Answer

**step1** Understanding the Problem's Nature and Constraints

This problem asks us to find the number of specific subsets from a given set based on conditions for their least and greatest elements. It involves concepts such as "subsets," "least element," and "greatest element," as well as counting principles related to powers of 2. These mathematical concepts, particularly set theory and exponential counting, are typically introduced and explored in middle school or high school mathematics curricula, well beyond the scope of Common Core standards for grades K-5. The instructions for this task explicitly state that I should "Do not use methods beyond elementary school level (e.g., avoid using algebraic equations to solve problems)" and "You should follow Common Core standards from grade K to grade 5." Due to this inherent conflict, a direct solution using only K-5 methods is not possible for this specific problem.

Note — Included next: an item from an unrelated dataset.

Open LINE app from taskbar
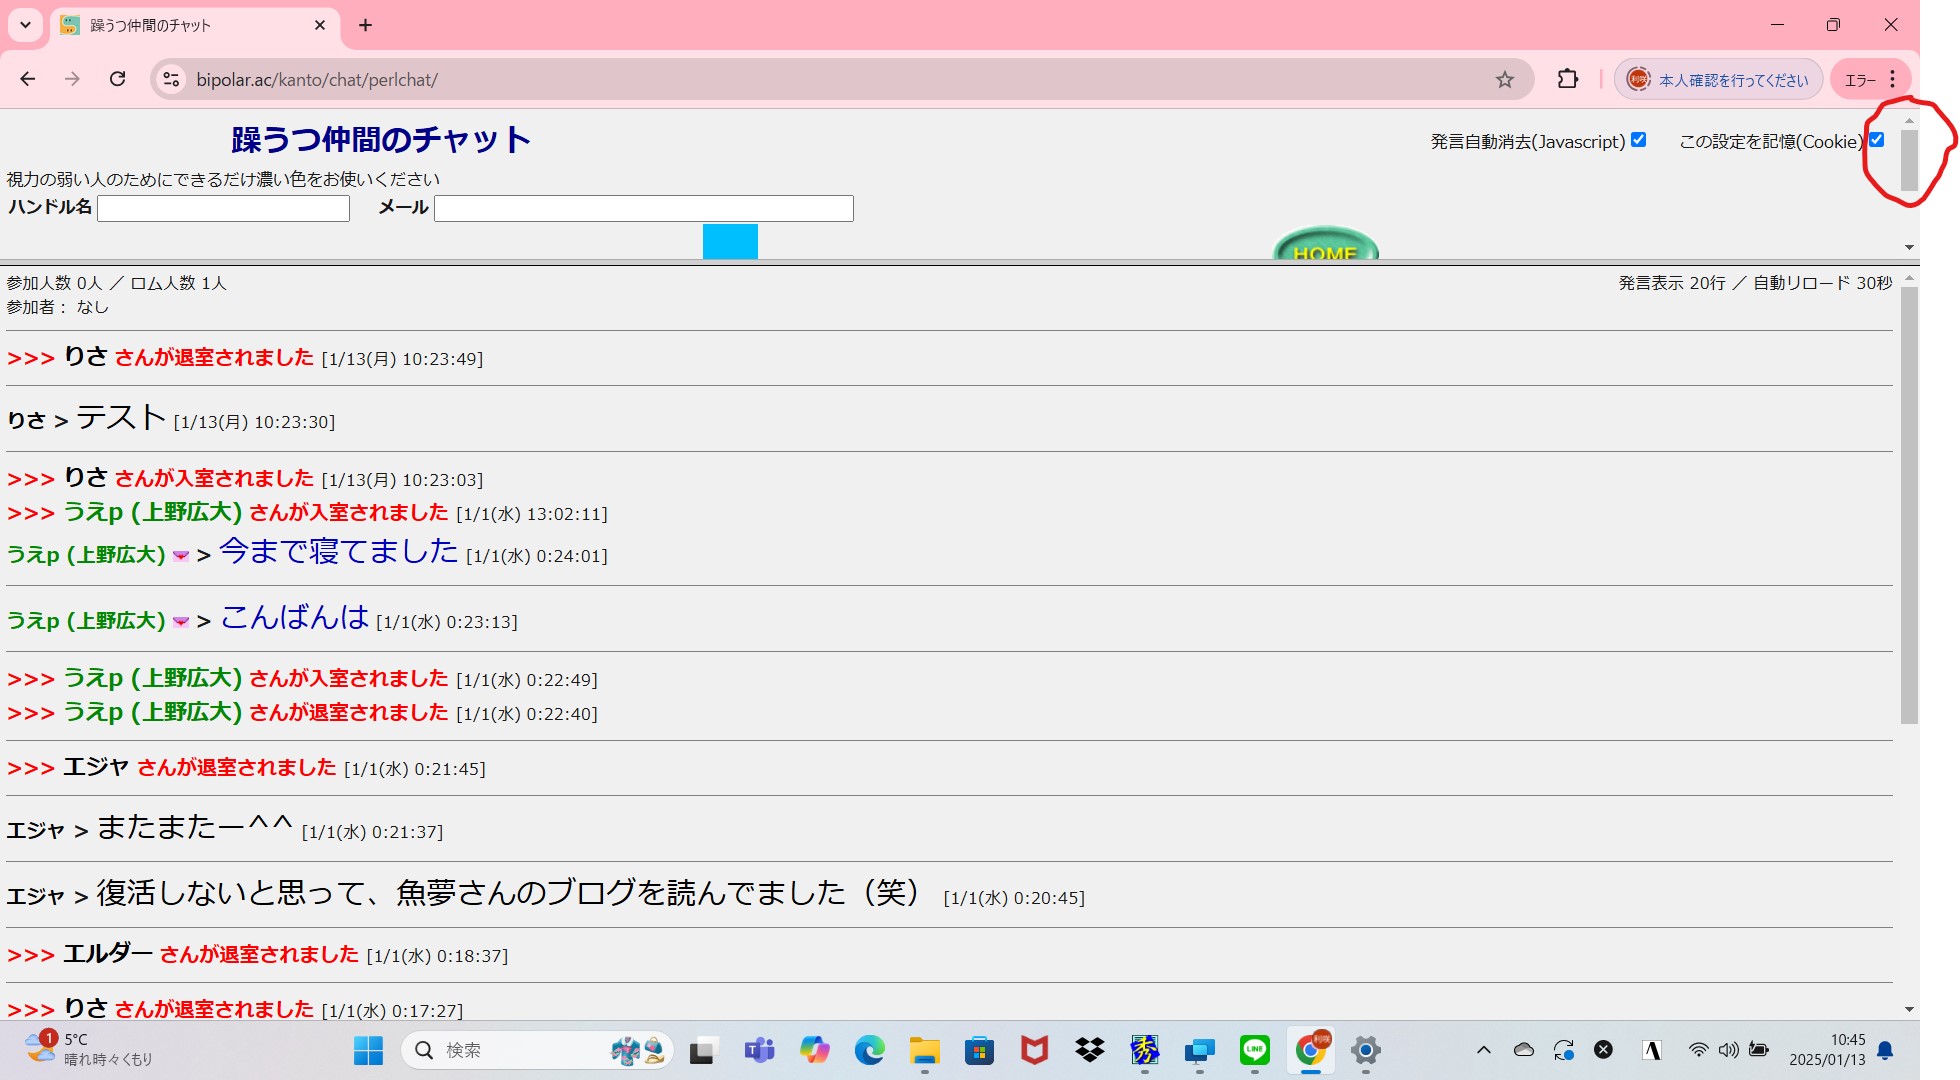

However, as a wise mathematician, I will explain the problem's solution using the appropriate mathematical reasoning, while acknowledging that these methods are beyond elementary school level for clarity and completeness.

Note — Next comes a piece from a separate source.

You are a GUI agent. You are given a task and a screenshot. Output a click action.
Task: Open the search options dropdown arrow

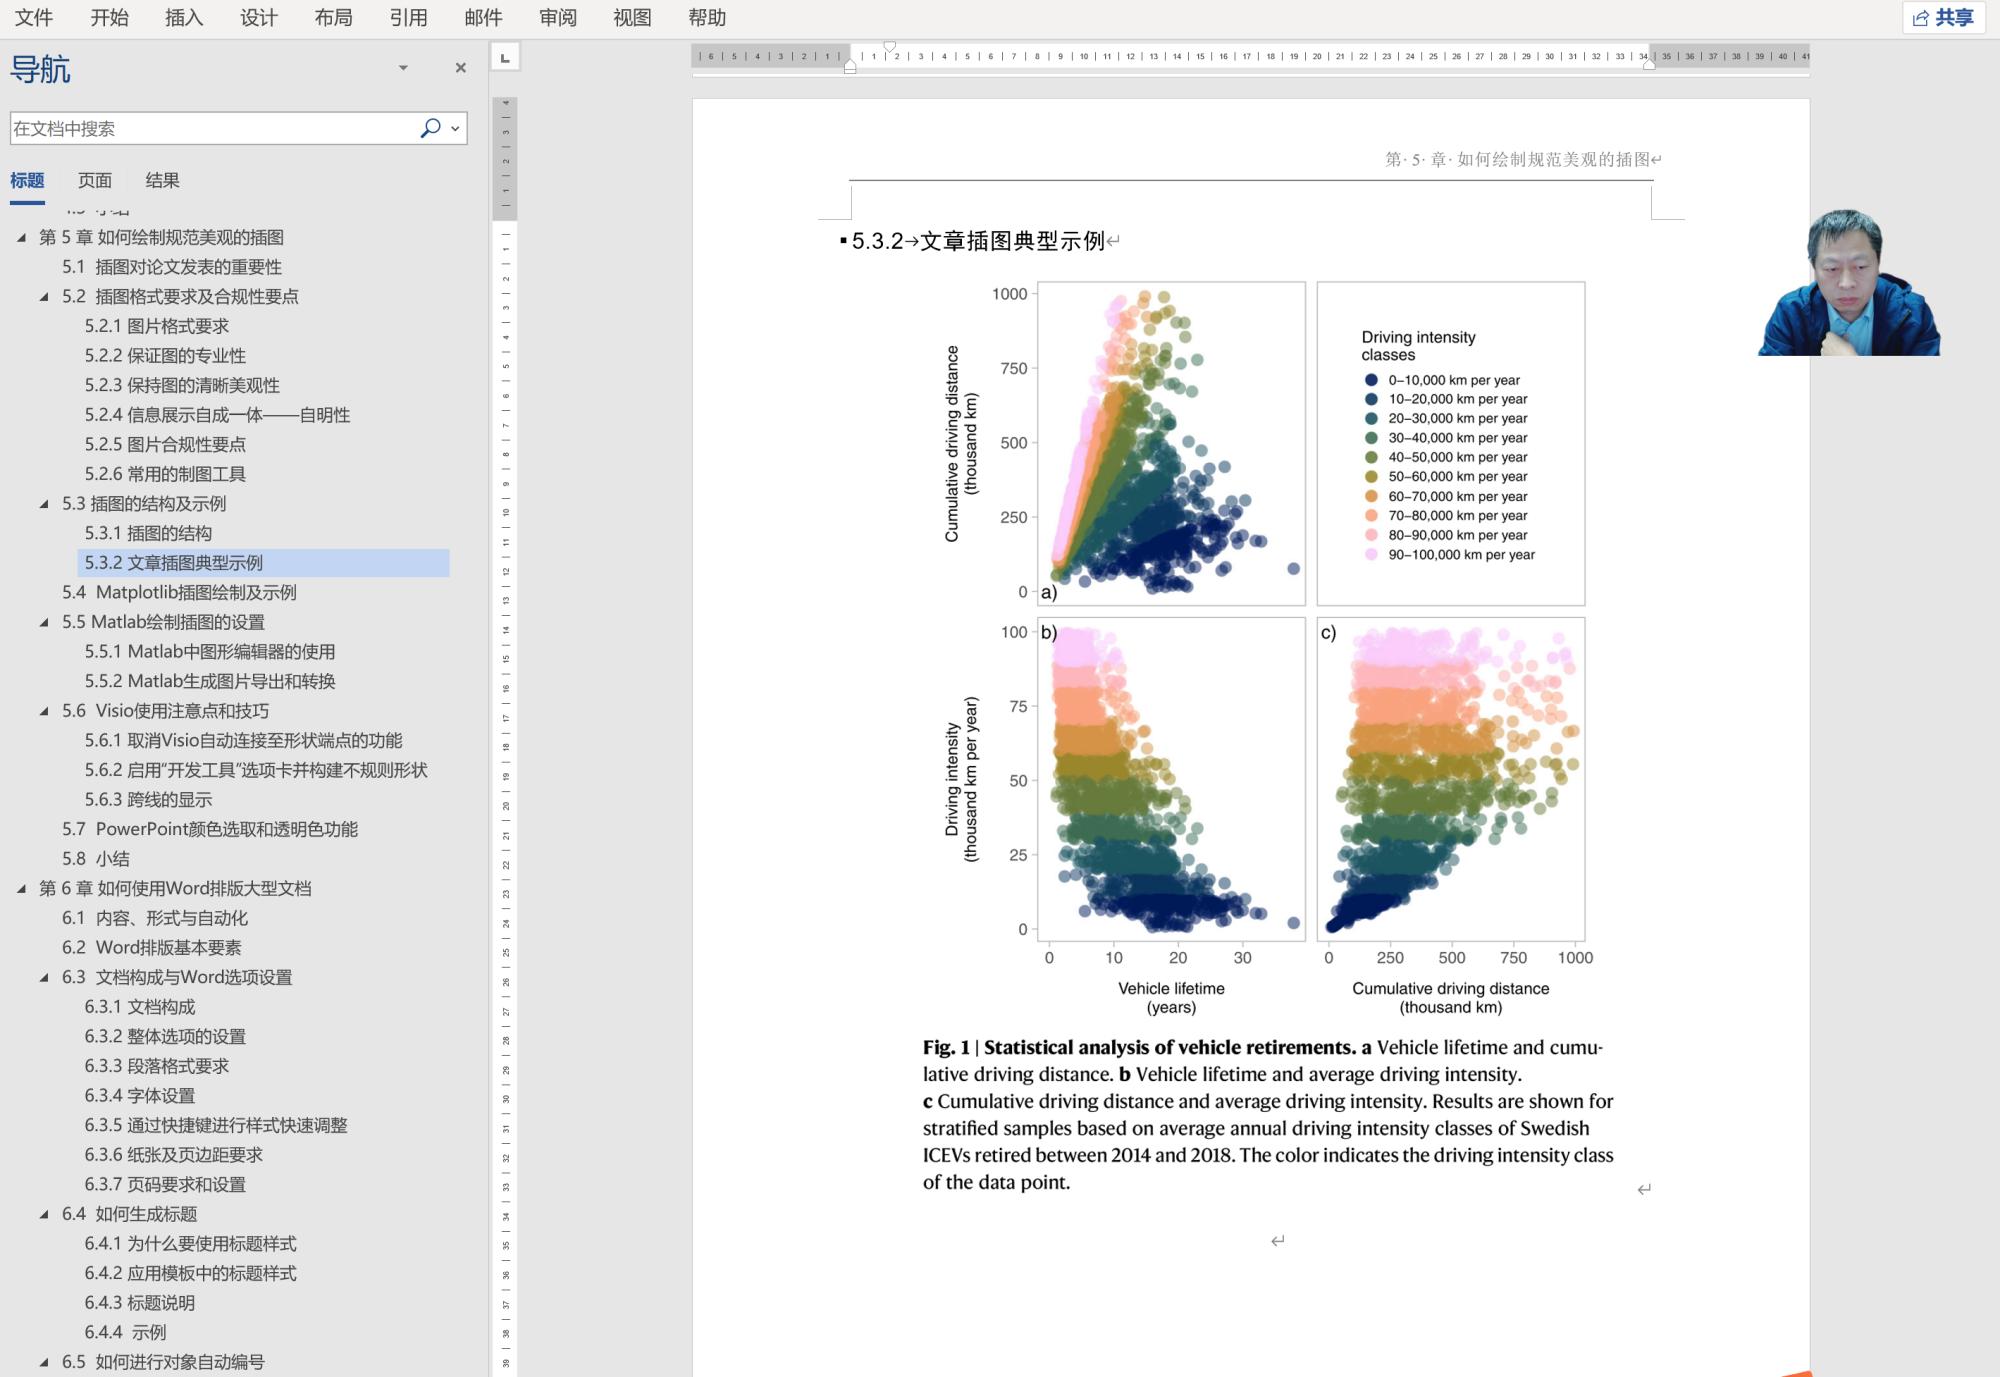456,128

**step2** Identifying Necessary Elements in the Subset

Let's consider a subset of the set $$A = \{1, 2, 3, \dots, p\}$$ that has $$m$$ as its least (smallest) element and $$n$$ as its greatest (largest) element. For such a subset to fulfill these conditions, both $$m$$ and $$n$$ must be members of this subset. For example, if a subset is {2, 5, 8}, then 2 is the least and 8 is the greatest. Both 2 and 8 are in the subset.

**step3** Identifying Possible Elements for the Subset

Since $$m$$ is the least element and $$n$$ is the greatest element of the subset, any other element in the subset must be a number that is larger than $$m$$ but smaller than $$n$$. This means that any other element must come from the numbers strictly between $$m$$ and $$n$$. These numbers are $$m+1, m+2, \dots, n-1$$. For example, if $$m=3$$ and $$n=7$$, the intermediate numbers are $$4, 5, 6$$.

**step4** Counting the Available Intermediate Elements

We need to determine how many numbers are in the set of possible intermediate elements: $$\{m+1, m+2, \dots, n-1\}$$. To find the count of integers in a continuous range from a starting number (A) to an ending number (B), we use the formula B - A + 1. In our case, the starting number is $$m+1$$ and the ending number is $$n-1$$. So, the number of elements in this set is:
$$(n-1) - (m+1) + 1$$
Let's simplify this expression:
$$n - 1 - m - 1 + 1 = n - m - 1$$
So, there are $$(n-m-1)$$ numbers that can potentially be included in the subset, besides $$m$$ and $$n$$.

**step5** Determining the Number of Choices for Each Intermediate Element

For each of these $$(n-m-1)$$ intermediate numbers (the numbers strictly between $$m$$ and $$n$$), we have two independent choices:
1. We can include the number in the subset.
2. We can choose not to include the number in the subset.
Since each choice for each intermediate number is independent of the others, the total number of ways to form the "middle part" of the subset (the elements between $$m$$ and $$n$$) is found by multiplying the number of choices for each element together. This is a fundamental counting principle.

**step6** Calculating the Total Number of Subsets

Since there are $$(n-m-1)$$ intermediate elements, and for each element there are 2 choices (either include it or not), the total number of ways to choose these elements is $$2 \times 2 \times \dots \times 2$$ ($$(n-m-1)$$ times). This repeated multiplication is expressed mathematically as $$2^{(n-m-1)}$$. The elements $$m$$ and $$n$$ are already fixed as being in the subset, so their inclusion does not multiply the number of possibilities; they are mandatory elements.
Therefore, the total number of such subsets is $$2^{n-m-1}$$.

**step7** Comparing with Given Options

Comparing our calculated result with the given options:
A. $$2^{n-m-1}-1$$
B. $$2^{n-m-1}$$
C. $$2^{n-m}$$
D. none of these
Our calculated result, $$2^{n-m-1}$$, matches option B.